Vasoconstriction secondary to alpha1 stimulation can result in reflex bradycardia via the baroreceptor reflex, which is generally not compensated for by the beta1 activity. The overall result is that cardiac output may decrease, or at most stay the same, despite beta1 agonism.  At the same time, the increase in systemic vascular resistance increases the work of the heart by increasing afterload, thereby increasing myocardial oxygen demand. Because of these phenomena, the benefits of norepinephrine for cardiogenic shock are still unclear but merit consideration under certain conditions.[8] 

Pulmonary vascular resistance may increase secondary to norepinephrine administration, which could have negative sequelae in patients with pulmonary hypertension. Decreased hepatic blood flow (secondary to alpha-mediated vasoconstriction) can lead to a transient increase in drugs that undergo hepatic metabolism.

There are no absolute contraindications to the administration of norepinephrine.

As mentioned above, norepinephrine use may be contraindicated to treat hypotension that is likely secondary to cardiogenic mechanisms.  Additionally, for hypotension primarily related to hypovolemia, norepinephrine is probably not the best agent. The FDA does state that its use could be a consideration in low volume states, but only as an emergency measure for maintaining coronary or cerebral perfusion pressure while waiting for appropriate volume resuscitation.

Generally, the use of norepinephrine should be avoided in patients with mesenteric or peripheral vascular thrombosis as the subsequent vasoconstriction will increase the area of ischemia and infarction. 

Profound hypoxia or hypercarbia can sensitize the myocardium to unstable arrhythmias, which could be exacerbated or even be initiated by the use of norepinephrine - this is also the case with specific anesthetic agents, such as halothane and cyclopropane. 
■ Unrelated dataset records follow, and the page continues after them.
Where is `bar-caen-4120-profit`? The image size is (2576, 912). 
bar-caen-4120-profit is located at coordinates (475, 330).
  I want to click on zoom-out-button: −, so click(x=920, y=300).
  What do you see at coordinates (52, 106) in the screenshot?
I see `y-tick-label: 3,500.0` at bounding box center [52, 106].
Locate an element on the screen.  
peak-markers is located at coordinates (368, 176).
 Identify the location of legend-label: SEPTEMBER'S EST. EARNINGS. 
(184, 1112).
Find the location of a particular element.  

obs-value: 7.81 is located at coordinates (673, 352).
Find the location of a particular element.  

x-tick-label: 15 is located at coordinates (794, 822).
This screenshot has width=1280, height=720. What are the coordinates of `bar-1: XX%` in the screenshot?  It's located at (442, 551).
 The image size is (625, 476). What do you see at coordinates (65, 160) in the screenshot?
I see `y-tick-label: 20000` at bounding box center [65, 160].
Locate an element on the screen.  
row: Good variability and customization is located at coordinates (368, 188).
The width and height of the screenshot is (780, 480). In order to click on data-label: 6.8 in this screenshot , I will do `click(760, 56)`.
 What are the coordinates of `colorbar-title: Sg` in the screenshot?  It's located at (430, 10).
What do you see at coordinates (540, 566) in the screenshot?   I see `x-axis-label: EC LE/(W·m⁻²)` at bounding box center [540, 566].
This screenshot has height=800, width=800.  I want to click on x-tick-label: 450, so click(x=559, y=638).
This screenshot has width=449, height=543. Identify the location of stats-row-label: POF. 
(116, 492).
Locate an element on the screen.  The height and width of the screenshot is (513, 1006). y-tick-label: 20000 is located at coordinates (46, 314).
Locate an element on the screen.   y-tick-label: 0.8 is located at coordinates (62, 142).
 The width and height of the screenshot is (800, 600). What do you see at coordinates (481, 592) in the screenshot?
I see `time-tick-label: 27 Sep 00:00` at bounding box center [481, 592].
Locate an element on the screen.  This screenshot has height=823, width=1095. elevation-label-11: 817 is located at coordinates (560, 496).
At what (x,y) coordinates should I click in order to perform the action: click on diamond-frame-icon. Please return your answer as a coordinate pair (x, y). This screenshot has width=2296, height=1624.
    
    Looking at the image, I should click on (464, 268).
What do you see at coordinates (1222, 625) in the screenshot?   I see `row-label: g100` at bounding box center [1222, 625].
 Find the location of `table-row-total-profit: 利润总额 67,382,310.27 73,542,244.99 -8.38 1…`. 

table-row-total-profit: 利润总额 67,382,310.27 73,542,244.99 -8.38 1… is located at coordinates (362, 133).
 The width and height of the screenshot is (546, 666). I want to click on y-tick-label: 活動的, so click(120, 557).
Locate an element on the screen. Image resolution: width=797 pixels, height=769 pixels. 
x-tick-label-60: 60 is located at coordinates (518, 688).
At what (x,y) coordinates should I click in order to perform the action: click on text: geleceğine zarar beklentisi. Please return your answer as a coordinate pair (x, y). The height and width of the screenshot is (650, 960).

Levophed, the preparation of norepinephrine, typically utilized in a clinical setting, contains sodium metabisulfite, which may cause allergic reactions in susceptible individuals. This effect may be more common in asthmatics. 

Care is necessary when using norepinephrine concomitantly with monoamine oxidase inhibitors or amitriptyline and imipramine-type antidepressants.  The combination of any of these drugs can lead to severe, prolonged hypertension.